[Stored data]

_ _ _ _ _ _ _

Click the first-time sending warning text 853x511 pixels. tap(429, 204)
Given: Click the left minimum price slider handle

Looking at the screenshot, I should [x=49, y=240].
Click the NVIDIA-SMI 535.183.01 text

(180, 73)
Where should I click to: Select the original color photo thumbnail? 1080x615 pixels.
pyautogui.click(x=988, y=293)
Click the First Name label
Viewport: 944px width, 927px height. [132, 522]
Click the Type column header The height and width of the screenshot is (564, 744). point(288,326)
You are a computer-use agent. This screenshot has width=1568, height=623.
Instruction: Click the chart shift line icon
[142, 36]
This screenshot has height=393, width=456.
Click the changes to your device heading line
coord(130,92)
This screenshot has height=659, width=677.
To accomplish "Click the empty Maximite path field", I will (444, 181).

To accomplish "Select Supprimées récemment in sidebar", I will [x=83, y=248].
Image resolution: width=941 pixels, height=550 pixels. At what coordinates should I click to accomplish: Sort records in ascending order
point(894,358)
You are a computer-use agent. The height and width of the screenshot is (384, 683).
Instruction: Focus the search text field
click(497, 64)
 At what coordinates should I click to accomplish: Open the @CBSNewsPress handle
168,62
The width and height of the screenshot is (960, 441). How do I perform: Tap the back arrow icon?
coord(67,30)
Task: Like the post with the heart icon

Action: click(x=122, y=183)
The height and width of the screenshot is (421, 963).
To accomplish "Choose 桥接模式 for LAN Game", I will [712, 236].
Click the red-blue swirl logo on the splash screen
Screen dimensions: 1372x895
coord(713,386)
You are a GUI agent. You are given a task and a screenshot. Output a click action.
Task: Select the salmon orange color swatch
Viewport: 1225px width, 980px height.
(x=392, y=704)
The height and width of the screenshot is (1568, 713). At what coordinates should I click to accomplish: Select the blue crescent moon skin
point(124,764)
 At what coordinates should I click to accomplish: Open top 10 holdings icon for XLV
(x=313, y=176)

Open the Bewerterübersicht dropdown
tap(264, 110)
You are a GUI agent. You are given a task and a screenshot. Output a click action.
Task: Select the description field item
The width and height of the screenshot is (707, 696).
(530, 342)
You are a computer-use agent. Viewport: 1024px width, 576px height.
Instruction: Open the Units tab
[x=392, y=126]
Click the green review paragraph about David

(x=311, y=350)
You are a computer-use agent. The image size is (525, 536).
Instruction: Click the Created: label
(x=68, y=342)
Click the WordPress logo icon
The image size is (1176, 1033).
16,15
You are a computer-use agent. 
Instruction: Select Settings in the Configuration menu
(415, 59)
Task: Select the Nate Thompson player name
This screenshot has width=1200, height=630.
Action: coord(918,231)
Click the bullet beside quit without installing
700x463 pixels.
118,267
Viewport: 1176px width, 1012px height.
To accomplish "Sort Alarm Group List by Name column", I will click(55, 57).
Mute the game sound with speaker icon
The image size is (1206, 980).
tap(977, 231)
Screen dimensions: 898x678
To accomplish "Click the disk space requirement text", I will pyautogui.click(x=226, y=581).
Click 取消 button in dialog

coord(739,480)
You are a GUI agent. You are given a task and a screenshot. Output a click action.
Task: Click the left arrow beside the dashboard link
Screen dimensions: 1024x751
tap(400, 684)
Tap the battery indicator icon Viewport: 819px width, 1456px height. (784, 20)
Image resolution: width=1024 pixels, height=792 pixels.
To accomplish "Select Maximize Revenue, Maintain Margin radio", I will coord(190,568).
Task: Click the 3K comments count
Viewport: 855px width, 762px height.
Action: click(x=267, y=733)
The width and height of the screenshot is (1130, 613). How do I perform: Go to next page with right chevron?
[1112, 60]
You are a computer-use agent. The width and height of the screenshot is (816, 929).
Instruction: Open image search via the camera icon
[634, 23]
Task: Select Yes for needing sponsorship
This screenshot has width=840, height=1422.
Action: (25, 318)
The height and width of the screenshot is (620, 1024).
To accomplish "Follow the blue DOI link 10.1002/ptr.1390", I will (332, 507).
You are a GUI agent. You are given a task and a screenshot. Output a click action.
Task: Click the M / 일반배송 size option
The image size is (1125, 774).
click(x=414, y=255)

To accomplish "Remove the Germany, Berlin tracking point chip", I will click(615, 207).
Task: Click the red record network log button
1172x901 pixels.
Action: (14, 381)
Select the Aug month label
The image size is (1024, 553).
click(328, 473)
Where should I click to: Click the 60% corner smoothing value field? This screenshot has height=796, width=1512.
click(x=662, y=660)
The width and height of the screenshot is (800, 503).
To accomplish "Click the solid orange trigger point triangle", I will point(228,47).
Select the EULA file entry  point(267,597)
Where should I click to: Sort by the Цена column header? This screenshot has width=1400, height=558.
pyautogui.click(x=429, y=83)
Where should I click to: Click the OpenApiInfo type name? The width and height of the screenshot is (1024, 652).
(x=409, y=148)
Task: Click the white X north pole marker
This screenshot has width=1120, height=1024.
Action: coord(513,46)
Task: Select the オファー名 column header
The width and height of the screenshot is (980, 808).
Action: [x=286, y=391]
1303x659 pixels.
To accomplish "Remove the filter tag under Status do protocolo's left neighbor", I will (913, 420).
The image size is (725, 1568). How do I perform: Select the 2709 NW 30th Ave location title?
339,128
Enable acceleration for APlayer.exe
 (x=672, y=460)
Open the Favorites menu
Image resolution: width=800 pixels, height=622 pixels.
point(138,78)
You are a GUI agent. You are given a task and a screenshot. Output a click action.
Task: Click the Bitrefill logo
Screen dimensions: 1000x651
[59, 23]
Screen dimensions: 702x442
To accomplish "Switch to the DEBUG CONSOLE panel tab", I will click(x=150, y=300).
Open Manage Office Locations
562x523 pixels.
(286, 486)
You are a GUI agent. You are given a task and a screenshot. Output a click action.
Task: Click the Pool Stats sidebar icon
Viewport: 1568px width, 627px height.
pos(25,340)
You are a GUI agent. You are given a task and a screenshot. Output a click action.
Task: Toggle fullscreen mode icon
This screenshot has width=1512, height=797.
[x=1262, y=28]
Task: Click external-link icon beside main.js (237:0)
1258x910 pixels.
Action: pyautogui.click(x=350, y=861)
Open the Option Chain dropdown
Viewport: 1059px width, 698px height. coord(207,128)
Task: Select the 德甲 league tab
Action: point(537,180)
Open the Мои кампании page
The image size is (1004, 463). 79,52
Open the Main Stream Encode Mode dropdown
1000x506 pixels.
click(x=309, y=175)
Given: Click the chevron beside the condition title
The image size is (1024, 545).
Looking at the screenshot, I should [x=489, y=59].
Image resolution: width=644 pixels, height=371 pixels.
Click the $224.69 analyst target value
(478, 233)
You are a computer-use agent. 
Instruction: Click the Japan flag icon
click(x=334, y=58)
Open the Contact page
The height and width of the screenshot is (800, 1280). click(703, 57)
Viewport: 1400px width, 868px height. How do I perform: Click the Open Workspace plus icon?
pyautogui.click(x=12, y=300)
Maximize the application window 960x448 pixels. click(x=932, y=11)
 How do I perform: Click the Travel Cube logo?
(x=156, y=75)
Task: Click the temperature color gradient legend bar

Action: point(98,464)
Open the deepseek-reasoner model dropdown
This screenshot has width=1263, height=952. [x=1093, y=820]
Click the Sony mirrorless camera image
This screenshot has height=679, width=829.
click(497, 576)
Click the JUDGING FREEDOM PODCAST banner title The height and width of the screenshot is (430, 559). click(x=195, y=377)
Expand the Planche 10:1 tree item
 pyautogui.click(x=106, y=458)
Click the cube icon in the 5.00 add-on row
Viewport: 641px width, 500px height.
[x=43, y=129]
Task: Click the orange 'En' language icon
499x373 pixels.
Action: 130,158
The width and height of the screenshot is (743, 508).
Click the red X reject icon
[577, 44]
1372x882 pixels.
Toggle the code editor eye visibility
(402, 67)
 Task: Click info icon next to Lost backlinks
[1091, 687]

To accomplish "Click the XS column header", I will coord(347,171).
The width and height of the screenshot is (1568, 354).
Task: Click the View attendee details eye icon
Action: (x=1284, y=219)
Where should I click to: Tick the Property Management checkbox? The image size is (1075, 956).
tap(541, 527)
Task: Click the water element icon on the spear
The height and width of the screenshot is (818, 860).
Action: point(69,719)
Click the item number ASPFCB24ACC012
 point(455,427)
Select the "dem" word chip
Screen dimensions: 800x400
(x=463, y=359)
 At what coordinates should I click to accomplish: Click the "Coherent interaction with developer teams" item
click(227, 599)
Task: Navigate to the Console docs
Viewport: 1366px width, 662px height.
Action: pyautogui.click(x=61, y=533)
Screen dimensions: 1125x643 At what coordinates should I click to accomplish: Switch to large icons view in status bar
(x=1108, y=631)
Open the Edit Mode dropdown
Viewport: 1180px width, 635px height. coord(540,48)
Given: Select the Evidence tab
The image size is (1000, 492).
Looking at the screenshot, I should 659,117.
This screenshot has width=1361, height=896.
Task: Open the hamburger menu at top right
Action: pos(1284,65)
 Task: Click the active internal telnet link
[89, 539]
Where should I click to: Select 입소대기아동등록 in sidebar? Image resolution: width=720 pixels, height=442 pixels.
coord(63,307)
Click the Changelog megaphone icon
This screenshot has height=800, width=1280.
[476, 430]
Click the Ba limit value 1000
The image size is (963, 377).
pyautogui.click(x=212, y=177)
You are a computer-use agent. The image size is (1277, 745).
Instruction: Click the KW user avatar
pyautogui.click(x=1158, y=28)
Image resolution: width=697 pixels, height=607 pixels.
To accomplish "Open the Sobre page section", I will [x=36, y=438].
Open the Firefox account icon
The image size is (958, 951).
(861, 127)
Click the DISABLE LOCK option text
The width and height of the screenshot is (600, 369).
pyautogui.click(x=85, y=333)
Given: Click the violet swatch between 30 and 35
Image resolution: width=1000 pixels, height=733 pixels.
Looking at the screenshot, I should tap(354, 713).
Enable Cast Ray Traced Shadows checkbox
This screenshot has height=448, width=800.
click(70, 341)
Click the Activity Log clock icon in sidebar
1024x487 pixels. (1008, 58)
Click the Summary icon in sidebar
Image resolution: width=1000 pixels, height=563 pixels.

_ _ _ _ _ _ _

> [What you should do]: Output the records above exactly, from their first line through the line that contains "Click the Type", and add nothing.

> [Task solution]:
Click the first-time sending warning text 853x511 pixels. tap(429, 204)
Given: Click the left minimum price slider handle

Looking at the screenshot, I should [x=49, y=240].
Click the NVIDIA-SMI 535.183.01 text

(180, 73)
Where should I click to: Select the original color photo thumbnail? 1080x615 pixels.
pyautogui.click(x=988, y=293)
Click the First Name label
Viewport: 944px width, 927px height. [132, 522]
Click the Type column header The height and width of the screenshot is (564, 744). point(288,326)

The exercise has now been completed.